Upgrading your squad in the new franchise mode can be a lot of fun, and while the mode restricts some of the ways you construct your roster, at least developer Metalhead is giving you its own take on a mode that sports gamers are more than familiar with. Player development opportunities (PDOs) are a big part of the mode. They sound like performance-enhancing drugs – and sometimes that might be true – but they’re actually skill boosts you can buy to permanently affect specific players’ attributes. The twists are which ones can be purchased, how long they are available for, the extent of their effects are random, and they can come with negative traits. Furthermore, the money you generate to buy PDOs is tied to your payroll. The less you spend on veteran players with high salaries, the more you can spend on PDOs to develop new talent. It’s a nice tradeoff that keeps teams in check while still letting you build your roster in different ways.
The downside of the franchise structure is that dropping and adding players to your roster is one-to-one, so to add a new third baseman, for example, you can’t drop the salaries of two lesser players to afford the single new acquisition. Also, pitchers must replace pitchers, and fielders must replace fielders – another restriction that stops you from being creative with your roster. Despite these stipulations, in a broader sense, I respect that the game isn’t trying to be a hardcore baseball simulator; things like offering your pitcher named Reef Sandwalker a teeth-whitening PDO for more velocity puts a unique spin on the mode.

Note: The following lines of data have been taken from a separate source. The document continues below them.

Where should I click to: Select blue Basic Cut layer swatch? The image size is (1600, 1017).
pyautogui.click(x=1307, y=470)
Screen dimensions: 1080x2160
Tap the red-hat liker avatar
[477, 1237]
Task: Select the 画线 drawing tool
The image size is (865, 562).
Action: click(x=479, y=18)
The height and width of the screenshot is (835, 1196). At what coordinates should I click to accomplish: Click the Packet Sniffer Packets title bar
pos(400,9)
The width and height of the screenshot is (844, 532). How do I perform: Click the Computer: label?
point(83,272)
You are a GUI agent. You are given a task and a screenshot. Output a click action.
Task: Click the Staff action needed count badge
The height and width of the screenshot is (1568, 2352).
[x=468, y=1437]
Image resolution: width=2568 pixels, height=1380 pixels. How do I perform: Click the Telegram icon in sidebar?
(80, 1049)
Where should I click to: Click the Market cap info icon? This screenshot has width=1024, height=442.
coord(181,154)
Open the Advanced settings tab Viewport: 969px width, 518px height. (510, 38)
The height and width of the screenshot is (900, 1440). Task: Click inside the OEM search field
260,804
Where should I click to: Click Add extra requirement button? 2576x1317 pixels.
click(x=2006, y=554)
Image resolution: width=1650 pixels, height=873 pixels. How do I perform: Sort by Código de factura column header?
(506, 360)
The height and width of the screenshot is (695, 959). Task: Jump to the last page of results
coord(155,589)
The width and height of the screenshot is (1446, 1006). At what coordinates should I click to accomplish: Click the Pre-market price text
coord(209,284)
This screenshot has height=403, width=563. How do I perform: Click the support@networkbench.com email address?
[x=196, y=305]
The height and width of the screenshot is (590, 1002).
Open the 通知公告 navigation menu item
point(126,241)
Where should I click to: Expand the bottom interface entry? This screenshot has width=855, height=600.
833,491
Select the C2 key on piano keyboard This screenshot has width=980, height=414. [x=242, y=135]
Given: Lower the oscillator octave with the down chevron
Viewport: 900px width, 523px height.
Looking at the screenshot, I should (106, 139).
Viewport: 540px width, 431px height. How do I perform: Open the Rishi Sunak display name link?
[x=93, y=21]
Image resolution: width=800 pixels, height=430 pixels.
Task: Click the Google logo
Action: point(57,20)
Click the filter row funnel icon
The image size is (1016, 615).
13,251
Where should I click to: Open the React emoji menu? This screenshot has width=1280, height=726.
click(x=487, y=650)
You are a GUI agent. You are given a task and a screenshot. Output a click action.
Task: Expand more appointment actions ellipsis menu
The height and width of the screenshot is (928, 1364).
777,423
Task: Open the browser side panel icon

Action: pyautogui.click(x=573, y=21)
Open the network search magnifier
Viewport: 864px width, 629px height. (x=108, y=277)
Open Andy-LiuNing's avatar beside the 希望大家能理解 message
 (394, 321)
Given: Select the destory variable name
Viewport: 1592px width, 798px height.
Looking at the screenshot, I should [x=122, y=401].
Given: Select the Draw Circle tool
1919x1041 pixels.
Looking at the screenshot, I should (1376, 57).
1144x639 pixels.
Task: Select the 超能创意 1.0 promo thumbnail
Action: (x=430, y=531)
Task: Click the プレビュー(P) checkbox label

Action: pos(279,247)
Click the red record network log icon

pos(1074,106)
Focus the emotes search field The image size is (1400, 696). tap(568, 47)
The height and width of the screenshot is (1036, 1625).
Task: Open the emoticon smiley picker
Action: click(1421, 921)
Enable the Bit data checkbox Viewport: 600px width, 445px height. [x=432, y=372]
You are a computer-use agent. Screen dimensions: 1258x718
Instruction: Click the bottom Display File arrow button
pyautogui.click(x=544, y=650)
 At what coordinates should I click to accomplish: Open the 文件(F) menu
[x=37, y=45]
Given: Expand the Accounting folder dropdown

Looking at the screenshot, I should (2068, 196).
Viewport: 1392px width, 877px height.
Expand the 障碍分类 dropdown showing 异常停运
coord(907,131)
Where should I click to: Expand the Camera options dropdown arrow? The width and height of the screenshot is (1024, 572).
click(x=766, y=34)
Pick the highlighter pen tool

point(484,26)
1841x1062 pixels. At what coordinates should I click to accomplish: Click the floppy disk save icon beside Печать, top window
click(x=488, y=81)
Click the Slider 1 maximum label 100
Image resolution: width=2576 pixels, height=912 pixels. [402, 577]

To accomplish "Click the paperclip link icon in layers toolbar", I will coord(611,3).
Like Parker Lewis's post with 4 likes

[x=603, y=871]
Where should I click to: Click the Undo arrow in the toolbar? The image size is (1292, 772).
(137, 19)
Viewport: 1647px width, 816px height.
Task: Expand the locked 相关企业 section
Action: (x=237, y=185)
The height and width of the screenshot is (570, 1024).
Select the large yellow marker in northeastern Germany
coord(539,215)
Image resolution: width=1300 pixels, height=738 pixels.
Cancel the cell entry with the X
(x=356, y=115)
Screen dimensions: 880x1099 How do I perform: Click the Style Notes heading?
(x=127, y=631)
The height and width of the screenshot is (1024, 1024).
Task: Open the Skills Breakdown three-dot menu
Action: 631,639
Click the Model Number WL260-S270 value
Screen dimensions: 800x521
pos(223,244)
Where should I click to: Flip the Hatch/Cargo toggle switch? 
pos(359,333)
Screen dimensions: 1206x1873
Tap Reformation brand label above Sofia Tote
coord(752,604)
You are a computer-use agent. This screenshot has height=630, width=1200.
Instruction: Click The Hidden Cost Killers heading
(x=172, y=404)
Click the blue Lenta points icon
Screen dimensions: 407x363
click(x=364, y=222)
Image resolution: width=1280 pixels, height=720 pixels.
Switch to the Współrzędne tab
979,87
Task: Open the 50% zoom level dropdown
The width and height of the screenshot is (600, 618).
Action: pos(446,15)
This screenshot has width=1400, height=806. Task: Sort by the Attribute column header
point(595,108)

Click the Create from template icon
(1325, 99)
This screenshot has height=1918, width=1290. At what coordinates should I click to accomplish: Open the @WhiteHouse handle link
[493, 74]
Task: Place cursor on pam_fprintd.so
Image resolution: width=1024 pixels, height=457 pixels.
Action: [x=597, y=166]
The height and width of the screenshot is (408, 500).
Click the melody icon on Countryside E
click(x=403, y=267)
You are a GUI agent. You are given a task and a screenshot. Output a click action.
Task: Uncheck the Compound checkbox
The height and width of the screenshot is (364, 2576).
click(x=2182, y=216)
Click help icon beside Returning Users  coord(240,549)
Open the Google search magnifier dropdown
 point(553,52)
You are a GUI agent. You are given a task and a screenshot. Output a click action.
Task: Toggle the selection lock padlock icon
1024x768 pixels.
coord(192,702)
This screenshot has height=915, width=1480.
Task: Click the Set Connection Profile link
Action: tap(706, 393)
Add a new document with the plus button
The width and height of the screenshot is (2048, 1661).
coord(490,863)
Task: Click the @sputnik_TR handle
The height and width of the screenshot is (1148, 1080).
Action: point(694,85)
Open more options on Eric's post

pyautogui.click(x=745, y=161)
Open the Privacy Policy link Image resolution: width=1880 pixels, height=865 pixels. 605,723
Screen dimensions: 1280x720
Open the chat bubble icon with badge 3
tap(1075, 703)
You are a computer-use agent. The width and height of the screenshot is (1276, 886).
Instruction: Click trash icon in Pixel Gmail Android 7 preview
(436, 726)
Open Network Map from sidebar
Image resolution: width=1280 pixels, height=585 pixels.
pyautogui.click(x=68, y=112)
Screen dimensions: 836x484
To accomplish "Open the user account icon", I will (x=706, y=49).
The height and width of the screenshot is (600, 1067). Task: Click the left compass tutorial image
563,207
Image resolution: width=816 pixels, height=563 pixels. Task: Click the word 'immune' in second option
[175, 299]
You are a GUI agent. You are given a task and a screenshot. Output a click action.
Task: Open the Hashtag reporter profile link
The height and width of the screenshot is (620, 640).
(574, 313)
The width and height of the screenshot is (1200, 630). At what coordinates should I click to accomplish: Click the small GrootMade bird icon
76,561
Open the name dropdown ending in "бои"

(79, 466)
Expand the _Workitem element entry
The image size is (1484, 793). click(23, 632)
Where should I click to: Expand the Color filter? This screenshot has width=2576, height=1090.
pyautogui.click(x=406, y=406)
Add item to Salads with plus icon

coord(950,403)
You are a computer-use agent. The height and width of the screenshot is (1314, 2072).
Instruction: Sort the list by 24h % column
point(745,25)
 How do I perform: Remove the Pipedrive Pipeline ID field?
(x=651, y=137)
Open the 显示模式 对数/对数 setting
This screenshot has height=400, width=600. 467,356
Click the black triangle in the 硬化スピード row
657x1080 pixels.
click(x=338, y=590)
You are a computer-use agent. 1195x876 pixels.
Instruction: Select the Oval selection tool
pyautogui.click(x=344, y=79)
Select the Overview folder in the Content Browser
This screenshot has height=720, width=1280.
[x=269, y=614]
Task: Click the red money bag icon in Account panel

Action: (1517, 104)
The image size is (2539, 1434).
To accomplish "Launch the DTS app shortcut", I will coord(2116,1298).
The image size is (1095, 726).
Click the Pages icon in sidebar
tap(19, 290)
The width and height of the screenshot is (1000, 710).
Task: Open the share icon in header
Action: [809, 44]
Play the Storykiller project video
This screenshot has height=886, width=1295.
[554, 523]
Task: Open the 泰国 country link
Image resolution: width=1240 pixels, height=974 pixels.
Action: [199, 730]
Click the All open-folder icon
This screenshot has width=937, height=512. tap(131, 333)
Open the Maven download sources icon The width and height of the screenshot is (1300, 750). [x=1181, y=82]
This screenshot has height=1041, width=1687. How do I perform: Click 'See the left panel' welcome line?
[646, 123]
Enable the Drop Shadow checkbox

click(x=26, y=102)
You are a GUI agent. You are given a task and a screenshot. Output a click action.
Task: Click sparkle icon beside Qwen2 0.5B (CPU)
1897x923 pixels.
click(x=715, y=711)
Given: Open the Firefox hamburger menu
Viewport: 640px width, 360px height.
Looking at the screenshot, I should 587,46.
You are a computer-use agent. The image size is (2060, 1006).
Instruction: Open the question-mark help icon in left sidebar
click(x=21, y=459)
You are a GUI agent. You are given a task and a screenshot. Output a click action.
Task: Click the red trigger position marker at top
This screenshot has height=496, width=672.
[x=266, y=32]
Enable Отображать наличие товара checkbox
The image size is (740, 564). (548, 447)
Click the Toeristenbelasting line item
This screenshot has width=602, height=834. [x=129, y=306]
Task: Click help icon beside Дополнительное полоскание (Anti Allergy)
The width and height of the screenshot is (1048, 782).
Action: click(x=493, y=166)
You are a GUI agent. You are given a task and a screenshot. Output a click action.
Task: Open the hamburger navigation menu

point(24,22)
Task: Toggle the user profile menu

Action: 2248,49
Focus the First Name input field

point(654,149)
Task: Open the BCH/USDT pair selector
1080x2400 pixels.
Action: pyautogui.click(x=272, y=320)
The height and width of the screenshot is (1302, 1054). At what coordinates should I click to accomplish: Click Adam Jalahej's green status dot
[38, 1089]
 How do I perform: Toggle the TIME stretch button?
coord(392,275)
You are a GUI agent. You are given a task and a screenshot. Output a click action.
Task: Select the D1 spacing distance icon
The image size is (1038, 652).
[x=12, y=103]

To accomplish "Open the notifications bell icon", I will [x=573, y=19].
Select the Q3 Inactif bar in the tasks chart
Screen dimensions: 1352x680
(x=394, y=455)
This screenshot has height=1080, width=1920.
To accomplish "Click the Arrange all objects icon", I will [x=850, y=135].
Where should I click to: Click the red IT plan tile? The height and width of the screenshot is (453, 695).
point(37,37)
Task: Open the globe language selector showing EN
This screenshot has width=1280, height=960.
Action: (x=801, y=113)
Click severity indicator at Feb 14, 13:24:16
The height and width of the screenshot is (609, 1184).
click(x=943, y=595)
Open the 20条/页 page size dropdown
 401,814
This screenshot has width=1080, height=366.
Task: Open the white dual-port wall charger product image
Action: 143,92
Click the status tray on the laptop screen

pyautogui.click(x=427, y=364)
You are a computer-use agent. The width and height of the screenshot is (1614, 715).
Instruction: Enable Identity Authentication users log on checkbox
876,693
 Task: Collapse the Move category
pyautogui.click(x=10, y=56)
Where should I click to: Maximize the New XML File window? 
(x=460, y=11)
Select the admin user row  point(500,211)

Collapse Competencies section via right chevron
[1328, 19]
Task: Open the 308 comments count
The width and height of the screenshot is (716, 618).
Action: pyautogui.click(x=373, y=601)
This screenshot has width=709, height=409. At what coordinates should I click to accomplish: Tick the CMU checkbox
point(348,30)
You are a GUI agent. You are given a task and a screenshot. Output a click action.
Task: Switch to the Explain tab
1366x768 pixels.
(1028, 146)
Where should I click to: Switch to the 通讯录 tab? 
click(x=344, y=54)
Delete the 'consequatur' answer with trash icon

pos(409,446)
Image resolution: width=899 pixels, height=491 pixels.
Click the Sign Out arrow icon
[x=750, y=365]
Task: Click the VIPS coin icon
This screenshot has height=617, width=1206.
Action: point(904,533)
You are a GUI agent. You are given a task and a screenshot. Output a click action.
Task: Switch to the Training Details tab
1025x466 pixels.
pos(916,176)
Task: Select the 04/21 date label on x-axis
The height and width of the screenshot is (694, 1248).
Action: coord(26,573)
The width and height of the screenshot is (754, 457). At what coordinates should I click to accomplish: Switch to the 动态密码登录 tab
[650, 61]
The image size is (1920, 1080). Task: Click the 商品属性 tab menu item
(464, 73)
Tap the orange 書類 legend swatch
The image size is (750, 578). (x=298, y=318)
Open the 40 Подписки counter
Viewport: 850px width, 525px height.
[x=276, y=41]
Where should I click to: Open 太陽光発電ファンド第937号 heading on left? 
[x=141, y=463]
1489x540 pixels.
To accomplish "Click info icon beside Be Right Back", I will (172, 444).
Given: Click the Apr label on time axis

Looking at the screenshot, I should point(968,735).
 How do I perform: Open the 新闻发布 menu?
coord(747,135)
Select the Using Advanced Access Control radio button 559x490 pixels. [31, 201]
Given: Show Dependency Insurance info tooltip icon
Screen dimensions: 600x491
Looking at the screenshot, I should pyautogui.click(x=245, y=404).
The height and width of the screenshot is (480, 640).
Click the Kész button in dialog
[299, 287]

Super Mega Baseball 3 could use some tweaks to its gameplay, such as the automatic triggering of small defensive animations to prevent your player from getting turned around on a routine fly ball or missing an easy tag, for example. But on the whole, it provides solid gameplay in a fun, stylish wrapper. Add in the series’ own touches, such as extensive customization options, cross-platform online play, and the abundance of co-op (online or off) opportunities, and you’ve got a game that makes an already-familiar sport stand out.